Yáng Míngshí 楊名時 (1660–1736), zì Bīnshí 賓實, hào Níngzhāi 凝齋, posthumous title Wéndìng 文定, was a high KāngxīYōngzhèngQiánlóng court official, Yìjīng scholar, and provincial administrator from Jiāngyīn 江陰 (Chángzhōu 常州, Jiāngsū 江蘇). He passed the jìnshì in Kāngxī xīnwèi 康熙辛未 = 1691 — under Lǐ Guāngdì 李光地 (李光地) as chief examiner — and rose to Minister of Rites and Senior Tutor of the Heir Apparent. He served as Yúnnán 雲南 Governor and is associated with the early-Qīng administrative integration of the southwest borderlands.
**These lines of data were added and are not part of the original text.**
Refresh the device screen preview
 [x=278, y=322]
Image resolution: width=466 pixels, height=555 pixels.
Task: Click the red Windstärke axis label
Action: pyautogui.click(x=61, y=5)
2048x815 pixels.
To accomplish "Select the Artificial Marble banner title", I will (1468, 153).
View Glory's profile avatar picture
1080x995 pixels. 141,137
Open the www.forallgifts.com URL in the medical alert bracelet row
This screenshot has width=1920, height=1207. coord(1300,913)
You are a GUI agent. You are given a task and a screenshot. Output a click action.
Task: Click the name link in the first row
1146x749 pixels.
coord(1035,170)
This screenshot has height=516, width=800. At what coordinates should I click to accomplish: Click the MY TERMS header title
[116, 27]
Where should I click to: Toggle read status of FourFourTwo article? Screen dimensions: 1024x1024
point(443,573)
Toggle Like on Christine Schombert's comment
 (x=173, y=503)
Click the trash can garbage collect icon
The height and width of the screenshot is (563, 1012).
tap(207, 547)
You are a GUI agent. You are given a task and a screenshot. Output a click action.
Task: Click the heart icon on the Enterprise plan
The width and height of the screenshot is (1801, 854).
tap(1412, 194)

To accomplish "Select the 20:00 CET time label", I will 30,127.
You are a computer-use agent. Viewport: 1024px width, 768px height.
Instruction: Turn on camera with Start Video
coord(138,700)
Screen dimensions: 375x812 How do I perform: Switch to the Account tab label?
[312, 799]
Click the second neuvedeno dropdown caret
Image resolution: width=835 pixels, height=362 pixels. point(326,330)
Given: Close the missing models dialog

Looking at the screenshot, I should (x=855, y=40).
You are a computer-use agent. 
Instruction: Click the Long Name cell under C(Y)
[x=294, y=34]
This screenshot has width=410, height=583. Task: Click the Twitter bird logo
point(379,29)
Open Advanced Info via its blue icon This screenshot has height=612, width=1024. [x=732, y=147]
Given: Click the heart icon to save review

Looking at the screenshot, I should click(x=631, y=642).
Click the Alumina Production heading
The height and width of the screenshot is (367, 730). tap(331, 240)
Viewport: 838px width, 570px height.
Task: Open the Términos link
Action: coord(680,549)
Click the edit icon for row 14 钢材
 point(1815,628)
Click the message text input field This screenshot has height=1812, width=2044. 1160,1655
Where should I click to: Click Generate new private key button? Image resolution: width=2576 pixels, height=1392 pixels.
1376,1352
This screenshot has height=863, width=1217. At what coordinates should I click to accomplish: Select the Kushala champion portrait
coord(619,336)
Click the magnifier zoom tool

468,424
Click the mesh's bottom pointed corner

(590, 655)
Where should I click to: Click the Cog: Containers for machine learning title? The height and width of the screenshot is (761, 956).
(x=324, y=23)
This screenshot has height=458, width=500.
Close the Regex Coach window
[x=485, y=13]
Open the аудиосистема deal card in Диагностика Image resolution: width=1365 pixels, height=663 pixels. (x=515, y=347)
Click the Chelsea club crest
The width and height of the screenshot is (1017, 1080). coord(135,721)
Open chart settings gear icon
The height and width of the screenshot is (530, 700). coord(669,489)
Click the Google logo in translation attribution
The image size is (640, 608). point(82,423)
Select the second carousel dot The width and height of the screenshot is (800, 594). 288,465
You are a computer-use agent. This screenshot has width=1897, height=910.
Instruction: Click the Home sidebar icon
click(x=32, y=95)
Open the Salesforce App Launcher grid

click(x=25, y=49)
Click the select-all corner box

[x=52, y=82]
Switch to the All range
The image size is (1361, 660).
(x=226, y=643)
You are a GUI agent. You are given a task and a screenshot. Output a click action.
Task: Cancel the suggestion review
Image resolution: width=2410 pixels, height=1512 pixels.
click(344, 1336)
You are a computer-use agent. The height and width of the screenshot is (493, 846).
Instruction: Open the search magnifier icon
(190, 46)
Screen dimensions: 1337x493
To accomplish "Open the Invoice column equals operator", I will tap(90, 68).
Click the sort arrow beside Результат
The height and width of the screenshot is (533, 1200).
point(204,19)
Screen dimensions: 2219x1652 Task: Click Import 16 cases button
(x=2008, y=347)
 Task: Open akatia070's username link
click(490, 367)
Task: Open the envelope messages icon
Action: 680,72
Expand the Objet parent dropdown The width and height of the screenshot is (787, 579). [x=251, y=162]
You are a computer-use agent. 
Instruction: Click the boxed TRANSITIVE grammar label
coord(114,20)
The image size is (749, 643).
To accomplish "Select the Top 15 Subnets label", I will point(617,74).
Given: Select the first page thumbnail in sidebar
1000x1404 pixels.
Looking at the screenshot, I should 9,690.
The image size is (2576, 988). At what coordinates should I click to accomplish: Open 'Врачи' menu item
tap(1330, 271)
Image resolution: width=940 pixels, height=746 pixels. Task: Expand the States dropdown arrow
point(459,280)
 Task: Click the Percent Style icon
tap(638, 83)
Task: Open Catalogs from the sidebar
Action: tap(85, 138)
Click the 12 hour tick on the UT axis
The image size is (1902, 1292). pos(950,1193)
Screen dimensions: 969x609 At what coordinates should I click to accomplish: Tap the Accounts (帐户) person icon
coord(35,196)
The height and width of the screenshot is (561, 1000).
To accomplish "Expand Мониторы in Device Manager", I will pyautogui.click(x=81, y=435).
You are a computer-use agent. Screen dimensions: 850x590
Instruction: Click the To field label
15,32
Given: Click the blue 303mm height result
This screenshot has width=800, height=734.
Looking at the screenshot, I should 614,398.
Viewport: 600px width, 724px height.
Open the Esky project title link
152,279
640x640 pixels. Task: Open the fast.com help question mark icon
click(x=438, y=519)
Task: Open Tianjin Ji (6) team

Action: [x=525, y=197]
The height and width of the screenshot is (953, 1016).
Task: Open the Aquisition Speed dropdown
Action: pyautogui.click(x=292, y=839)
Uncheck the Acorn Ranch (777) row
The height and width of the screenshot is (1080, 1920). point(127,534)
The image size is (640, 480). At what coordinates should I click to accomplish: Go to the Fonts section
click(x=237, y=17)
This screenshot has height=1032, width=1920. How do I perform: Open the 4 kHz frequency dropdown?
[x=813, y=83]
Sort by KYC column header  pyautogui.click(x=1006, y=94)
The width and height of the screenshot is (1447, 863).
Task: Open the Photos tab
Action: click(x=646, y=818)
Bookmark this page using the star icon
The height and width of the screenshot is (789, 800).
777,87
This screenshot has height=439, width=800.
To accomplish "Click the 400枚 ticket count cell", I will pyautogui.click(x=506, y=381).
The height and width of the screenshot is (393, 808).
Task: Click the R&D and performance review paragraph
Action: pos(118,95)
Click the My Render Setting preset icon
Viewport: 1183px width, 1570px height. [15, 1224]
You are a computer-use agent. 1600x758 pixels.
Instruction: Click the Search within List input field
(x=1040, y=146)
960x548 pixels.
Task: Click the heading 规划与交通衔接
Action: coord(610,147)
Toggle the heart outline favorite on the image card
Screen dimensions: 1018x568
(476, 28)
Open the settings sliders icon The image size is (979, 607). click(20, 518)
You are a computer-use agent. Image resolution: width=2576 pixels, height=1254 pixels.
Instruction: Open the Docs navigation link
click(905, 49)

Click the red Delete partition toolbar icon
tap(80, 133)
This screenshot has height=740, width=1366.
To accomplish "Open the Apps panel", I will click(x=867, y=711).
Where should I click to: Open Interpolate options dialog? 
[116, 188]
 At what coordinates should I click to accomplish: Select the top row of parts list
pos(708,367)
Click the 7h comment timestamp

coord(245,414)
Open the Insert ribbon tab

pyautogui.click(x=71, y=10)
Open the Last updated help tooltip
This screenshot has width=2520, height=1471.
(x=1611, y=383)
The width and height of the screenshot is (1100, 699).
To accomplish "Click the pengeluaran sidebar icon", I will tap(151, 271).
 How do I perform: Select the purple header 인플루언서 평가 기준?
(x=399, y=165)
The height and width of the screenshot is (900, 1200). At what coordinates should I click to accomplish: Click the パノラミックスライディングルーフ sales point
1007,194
Yáng was Lǐ Guāngdì’s principal Yìxué pupil and the leading early-Qiānlóng-period continuation of the Lǐ Guāngdì school. His main writing is the Zhōuyì zhájì 周易劄記 (KR1a0141) in two juàn, completed after the imperial Zhōuyì zhé zhōng (KR1a0117) of 1715. While Yáng’s exposition of the Shuōguà zhuàn and the Qǐ méng extends the xiāntiān diagrams (in keeping with Lǐ Guāngdì’s tradition), his canonical exegesis is purely yìli-oriented and does not lapse into chart-and-numerology. He is recognized as a faithful but moderate transmitter of his master’s Yìxué. While he served as Yúnnán Governor, the local scholar Xià Zōnglán 夏宗瀾 came to study with him; the yǔlù-style Yì shuō 易說 produced by Xià from these sessions preserves substantial material on Yáng’s teaching method.